Retours, détours et détournements
Le found footage dans le cinéma expérimental #2
L’histoire du cinéma expérimental est parcourue par le found footage, une pratique de montage qui réemploie des images trouvées. Plus qu’un dispositif d’enregistrement, le médium filmique devient une matière prête à être remise en jeu, manipulée et altérée par une multitude de gestes : gribouiller, peindre, effacer, gratter l’émulsion photosensible, la détériorer par des produits abrasifs ou des processus organiques. Ce programme insolite de sept films met en lumière la façon dont la rencontre entre l’image figurative et le travail plastique sur la pellicule permet de faire jaillir de nouvelles formes sensibles aux significations étonnantes et complexes.
Un programme de 7 courts métrages
BUFFALO LIFTS de Christina BATTLE 2004 / couleur / silencieux / 3′ 00
Un troupeau de bisons tente désespérément de s’accrocher en traversant le cadre.
L’image a été produite en faisant bouillir les images originales et en les remettant sur de la pellicule neuve. – Mike Hoolboom
SILVER RUSH de Cécile FONTAINE 1998 / couleur / sonore / 8′ 00
Fictions, documentaires, publicités, ce film met en scène des chasses en tous genres, dans les décors mythiques du Western américain.
REMOVED de Naomi UMAN 1999 / couleur / sonore / 7′ 00
Des images de films pornos où la femme nue, objet de désirs, est effacée par de la javel et du dissolvant pour les ongles.
O.T.99 de Monika SCHWITTE 1999 / couleur / silencieux / 3′ 00
L’artiste-plasticienne peint sur des images étrangères pour que ce matériau devienne le sien.
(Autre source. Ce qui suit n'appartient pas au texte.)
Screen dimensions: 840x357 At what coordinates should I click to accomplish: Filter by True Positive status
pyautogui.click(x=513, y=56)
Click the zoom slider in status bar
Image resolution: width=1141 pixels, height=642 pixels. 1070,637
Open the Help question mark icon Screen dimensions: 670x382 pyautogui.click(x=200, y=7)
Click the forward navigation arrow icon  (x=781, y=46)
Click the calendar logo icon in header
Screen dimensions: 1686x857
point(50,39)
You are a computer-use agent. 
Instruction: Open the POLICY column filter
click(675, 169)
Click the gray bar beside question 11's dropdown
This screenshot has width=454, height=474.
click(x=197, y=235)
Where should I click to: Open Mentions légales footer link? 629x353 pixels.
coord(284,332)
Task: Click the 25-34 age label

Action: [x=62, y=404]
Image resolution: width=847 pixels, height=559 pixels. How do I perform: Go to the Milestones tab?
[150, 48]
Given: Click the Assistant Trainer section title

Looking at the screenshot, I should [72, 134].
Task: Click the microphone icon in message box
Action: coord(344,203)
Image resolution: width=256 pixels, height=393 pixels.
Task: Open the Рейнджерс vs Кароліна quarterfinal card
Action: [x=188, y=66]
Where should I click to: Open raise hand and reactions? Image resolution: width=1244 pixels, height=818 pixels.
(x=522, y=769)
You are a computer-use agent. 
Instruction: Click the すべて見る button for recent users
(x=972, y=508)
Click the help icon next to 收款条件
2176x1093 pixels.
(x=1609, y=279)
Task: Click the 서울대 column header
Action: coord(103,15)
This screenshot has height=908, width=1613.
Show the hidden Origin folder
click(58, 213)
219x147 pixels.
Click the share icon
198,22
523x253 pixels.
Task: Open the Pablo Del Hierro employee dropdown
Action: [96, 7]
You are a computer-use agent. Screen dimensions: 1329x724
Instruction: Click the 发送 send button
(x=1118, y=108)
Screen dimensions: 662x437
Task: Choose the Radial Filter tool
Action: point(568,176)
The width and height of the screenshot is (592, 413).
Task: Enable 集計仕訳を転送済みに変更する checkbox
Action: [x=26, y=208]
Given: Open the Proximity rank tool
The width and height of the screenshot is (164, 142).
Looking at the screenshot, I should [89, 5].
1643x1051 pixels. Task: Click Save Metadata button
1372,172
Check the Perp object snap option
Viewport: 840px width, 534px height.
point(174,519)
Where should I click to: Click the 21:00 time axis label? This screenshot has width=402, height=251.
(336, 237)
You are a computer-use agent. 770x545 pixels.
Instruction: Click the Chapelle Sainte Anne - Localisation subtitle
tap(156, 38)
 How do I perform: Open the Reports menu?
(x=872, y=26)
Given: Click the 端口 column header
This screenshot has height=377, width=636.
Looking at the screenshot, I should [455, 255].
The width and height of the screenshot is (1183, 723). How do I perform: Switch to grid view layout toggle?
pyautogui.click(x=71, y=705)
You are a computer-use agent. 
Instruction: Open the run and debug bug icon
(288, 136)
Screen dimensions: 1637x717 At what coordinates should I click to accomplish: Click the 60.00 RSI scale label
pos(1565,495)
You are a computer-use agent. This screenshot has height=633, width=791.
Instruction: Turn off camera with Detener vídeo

K (EXIL) de Frédérique DEVAUX 2008 / couleur / sonore / 9′ 00
Les vues, jamais entières (soit découpées, soit morcelées en entrant dans l’image) alternent positifs et négatifs [… ] pour rendre sensible le déchirement des populations. – FD
REMAINS de Louise BOURQUE 2011 / couleur / sonore / 4′ 50
Une détérioration de la pellicule […] Une complainte sur l’inévitable perte de lisibilité. – LB
TWILIGHT PSALM II: WALKING DISTANCE de Phil SOLOMON 1999 / couleur / sonore / 23′ 00
Imaginez une de ces boîtes de film médiévales qui aurait survécu, rouillée, au cours des siècles, un long-métrage perdu Biograph-Star, une co-production Griffith-Méliès, une bobine double qui nous serait parvenue, disons, depuis l’âge de bronze, une époque à laquelle les images étaient plutôt fondues et bouillies que simplement tournées… – PS
L’intervenante Mariya Nikiforova
Née à Saint-Pétersbourg en 1986, Mariya Nikiforova est une cinéaste et programmatrice travaillant dans le domaine du cinéma expérimental. Elle est responsable de la collection de l’association Light Cone (Paris) depuis 2019, où elle est également chargée de la coordination de la résidence de post-production Atelier 105, ainsi que du centre de documentation. Passionnée de la pratique argentique, elle est membre du laboratoire cinématographique partagé Navire Argo. Dans son travail personnel, elle mène depuis quelques années un projet de recherche-création sur l’héritage de l’urbanisme des périphéries soviétique vu à travers le cinéma et les vidéos d’artistes.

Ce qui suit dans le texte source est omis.